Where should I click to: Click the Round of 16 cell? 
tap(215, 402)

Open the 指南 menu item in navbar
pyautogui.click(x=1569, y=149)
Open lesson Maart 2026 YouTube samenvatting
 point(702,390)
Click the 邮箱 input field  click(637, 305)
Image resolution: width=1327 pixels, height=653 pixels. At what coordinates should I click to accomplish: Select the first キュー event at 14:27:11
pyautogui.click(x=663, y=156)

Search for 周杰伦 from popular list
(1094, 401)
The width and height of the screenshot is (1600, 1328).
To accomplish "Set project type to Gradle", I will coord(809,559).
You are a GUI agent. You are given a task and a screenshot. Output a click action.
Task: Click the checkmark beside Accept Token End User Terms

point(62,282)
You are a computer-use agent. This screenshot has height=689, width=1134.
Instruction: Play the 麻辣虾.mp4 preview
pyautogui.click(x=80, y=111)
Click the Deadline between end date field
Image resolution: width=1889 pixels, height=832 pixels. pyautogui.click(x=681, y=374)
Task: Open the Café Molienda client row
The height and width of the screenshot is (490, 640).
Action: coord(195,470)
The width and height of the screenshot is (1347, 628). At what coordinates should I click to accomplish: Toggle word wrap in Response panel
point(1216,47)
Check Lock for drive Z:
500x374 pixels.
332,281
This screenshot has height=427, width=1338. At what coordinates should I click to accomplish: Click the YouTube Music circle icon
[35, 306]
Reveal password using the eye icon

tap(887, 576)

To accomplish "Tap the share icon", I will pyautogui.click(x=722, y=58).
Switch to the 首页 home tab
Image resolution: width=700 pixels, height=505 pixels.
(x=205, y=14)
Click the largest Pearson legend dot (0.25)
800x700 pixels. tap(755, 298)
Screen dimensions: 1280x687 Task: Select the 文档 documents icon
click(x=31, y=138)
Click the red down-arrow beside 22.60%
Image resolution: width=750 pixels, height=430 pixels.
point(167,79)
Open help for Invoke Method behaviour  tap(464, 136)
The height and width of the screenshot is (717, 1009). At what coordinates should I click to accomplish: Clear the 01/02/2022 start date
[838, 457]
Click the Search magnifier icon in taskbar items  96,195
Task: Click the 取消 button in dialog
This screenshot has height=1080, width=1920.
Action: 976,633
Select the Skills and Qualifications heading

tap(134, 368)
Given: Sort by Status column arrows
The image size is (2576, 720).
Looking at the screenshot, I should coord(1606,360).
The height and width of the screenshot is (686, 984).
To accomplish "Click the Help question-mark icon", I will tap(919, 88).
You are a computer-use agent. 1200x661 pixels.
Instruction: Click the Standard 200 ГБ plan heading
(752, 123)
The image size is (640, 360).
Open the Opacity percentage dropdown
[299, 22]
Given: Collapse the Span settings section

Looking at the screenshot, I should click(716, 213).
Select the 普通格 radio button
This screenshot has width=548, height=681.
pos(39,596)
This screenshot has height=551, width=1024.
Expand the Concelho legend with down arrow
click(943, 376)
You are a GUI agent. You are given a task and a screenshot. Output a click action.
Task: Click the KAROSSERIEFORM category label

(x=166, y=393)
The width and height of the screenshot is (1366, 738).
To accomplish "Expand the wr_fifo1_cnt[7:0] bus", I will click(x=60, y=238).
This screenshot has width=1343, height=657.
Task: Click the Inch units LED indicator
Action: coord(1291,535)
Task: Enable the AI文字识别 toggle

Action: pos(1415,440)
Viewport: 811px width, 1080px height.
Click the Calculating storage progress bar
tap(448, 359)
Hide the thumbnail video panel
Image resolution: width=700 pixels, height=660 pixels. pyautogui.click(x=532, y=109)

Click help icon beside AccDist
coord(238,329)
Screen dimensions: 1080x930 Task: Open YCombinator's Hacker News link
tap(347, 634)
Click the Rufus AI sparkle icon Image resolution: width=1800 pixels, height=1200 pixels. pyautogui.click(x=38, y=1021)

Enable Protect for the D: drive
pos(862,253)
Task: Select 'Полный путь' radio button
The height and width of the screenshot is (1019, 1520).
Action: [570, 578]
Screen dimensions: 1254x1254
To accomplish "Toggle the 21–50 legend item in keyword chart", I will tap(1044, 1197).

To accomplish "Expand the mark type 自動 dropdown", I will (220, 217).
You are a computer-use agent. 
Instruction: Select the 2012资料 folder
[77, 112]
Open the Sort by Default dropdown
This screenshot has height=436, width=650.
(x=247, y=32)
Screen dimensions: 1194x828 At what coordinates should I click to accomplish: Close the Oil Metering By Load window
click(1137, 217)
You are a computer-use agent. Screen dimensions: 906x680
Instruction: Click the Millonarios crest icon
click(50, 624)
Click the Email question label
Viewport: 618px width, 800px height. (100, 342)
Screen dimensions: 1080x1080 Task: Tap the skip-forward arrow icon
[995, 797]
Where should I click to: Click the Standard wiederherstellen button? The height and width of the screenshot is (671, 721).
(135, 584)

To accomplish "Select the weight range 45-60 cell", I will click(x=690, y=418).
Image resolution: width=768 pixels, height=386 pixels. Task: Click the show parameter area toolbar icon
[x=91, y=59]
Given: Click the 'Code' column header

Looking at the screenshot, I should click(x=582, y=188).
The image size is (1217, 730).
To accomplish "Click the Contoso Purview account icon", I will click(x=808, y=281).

- Task brief -
Repeat the material word for word, in full.

- Completed task -
Where should I click to: Click the Round of 16 cell? 
tap(215, 402)

Open the 指南 menu item in navbar
pyautogui.click(x=1569, y=149)
Open lesson Maart 2026 YouTube samenvatting
 point(702,390)
Click the 邮箱 input field  click(637, 305)
Image resolution: width=1327 pixels, height=653 pixels. At what coordinates should I click to accomplish: Select the first キュー event at 14:27:11
pyautogui.click(x=663, y=156)

Search for 周杰伦 from popular list
(1094, 401)
The width and height of the screenshot is (1600, 1328).
To accomplish "Set project type to Gradle", I will coord(809,559).
You are a GUI agent. You are given a task and a screenshot. Output a click action.
Task: Click the checkmark beside Accept Token End User Terms

point(62,282)
You are a computer-use agent. This screenshot has height=689, width=1134.
Instruction: Play the 麻辣虾.mp4 preview
pyautogui.click(x=80, y=111)
Click the Deadline between end date field
Image resolution: width=1889 pixels, height=832 pixels. pyautogui.click(x=681, y=374)
Task: Open the Café Molienda client row
The height and width of the screenshot is (490, 640).
Action: coord(195,470)
The width and height of the screenshot is (1347, 628). At what coordinates should I click to accomplish: Toggle word wrap in Response panel
point(1216,47)
Check Lock for drive Z:
500x374 pixels.
332,281
This screenshot has height=427, width=1338. At what coordinates should I click to accomplish: Click the YouTube Music circle icon
[35, 306]
Reveal password using the eye icon

tap(887, 576)

To accomplish "Tap the share icon", I will pyautogui.click(x=722, y=58).
Switch to the 首页 home tab
Image resolution: width=700 pixels, height=505 pixels.
(x=205, y=14)
Click the largest Pearson legend dot (0.25)
800x700 pixels. tap(755, 298)
Screen dimensions: 1280x687 Task: Select the 文档 documents icon
click(x=31, y=138)
Click the red down-arrow beside 22.60%
Image resolution: width=750 pixels, height=430 pixels.
point(167,79)
Open help for Invoke Method behaviour  tap(464, 136)
The height and width of the screenshot is (717, 1009). At what coordinates should I click to accomplish: Clear the 01/02/2022 start date
[838, 457]
Click the Search magnifier icon in taskbar items  96,195
Task: Click the 取消 button in dialog
This screenshot has height=1080, width=1920.
Action: 976,633
Select the Skills and Qualifications heading

tap(134, 368)
Given: Sort by Status column arrows
The image size is (2576, 720).
Looking at the screenshot, I should coord(1606,360).
The height and width of the screenshot is (686, 984).
To accomplish "Click the Help question-mark icon", I will tap(919, 88).
You are a computer-use agent. 1200x661 pixels.
Instruction: Click the Standard 200 ГБ plan heading
(752, 123)
The image size is (640, 360).
Open the Opacity percentage dropdown
[299, 22]
Given: Collapse the Span settings section

Looking at the screenshot, I should click(716, 213).
Select the 普通格 radio button
This screenshot has width=548, height=681.
pos(39,596)
This screenshot has height=551, width=1024.
Expand the Concelho legend with down arrow
click(943, 376)
You are a GUI agent. You are given a task and a screenshot. Output a click action.
Task: Click the KAROSSERIEFORM category label

(x=166, y=393)
The width and height of the screenshot is (1366, 738).
To accomplish "Expand the wr_fifo1_cnt[7:0] bus", I will click(x=60, y=238).
This screenshot has width=1343, height=657.
Task: Click the Inch units LED indicator
Action: coord(1291,535)
Task: Enable the AI文字识别 toggle

Action: pos(1415,440)
Viewport: 811px width, 1080px height.
Click the Calculating storage progress bar
tap(448, 359)
Hide the thumbnail video panel
Image resolution: width=700 pixels, height=660 pixels. pyautogui.click(x=532, y=109)

Click help icon beside AccDist
coord(238,329)
Screen dimensions: 1080x930 Task: Open YCombinator's Hacker News link
tap(347, 634)
Click the Rufus AI sparkle icon Image resolution: width=1800 pixels, height=1200 pixels. pyautogui.click(x=38, y=1021)

Enable Protect for the D: drive
pos(862,253)
Task: Select 'Полный путь' radio button
The height and width of the screenshot is (1019, 1520).
Action: [570, 578]
Screen dimensions: 1254x1254
To accomplish "Toggle the 21–50 legend item in keyword chart", I will tap(1044, 1197).

To accomplish "Expand the mark type 自動 dropdown", I will (220, 217).
You are a computer-use agent. 
Instruction: Select the 2012资料 folder
[77, 112]
Open the Sort by Default dropdown
This screenshot has height=436, width=650.
(x=247, y=32)
Screen dimensions: 1194x828 At what coordinates should I click to accomplish: Close the Oil Metering By Load window
click(1137, 217)
You are a computer-use agent. Screen dimensions: 906x680
Instruction: Click the Millonarios crest icon
click(50, 624)
Click the Email question label
Viewport: 618px width, 800px height. (100, 342)
Screen dimensions: 1080x1080 Task: Tap the skip-forward arrow icon
[995, 797]
Where should I click to: Click the Standard wiederherstellen button? The height and width of the screenshot is (671, 721).
(135, 584)

To accomplish "Select the weight range 45-60 cell", I will click(x=690, y=418).
Image resolution: width=768 pixels, height=386 pixels. Task: Click the show parameter area toolbar icon
[x=91, y=59]
Given: Click the 'Code' column header

Looking at the screenshot, I should click(x=582, y=188).
The image size is (1217, 730).
To accomplish "Click the Contoso Purview account icon", I will click(x=808, y=281).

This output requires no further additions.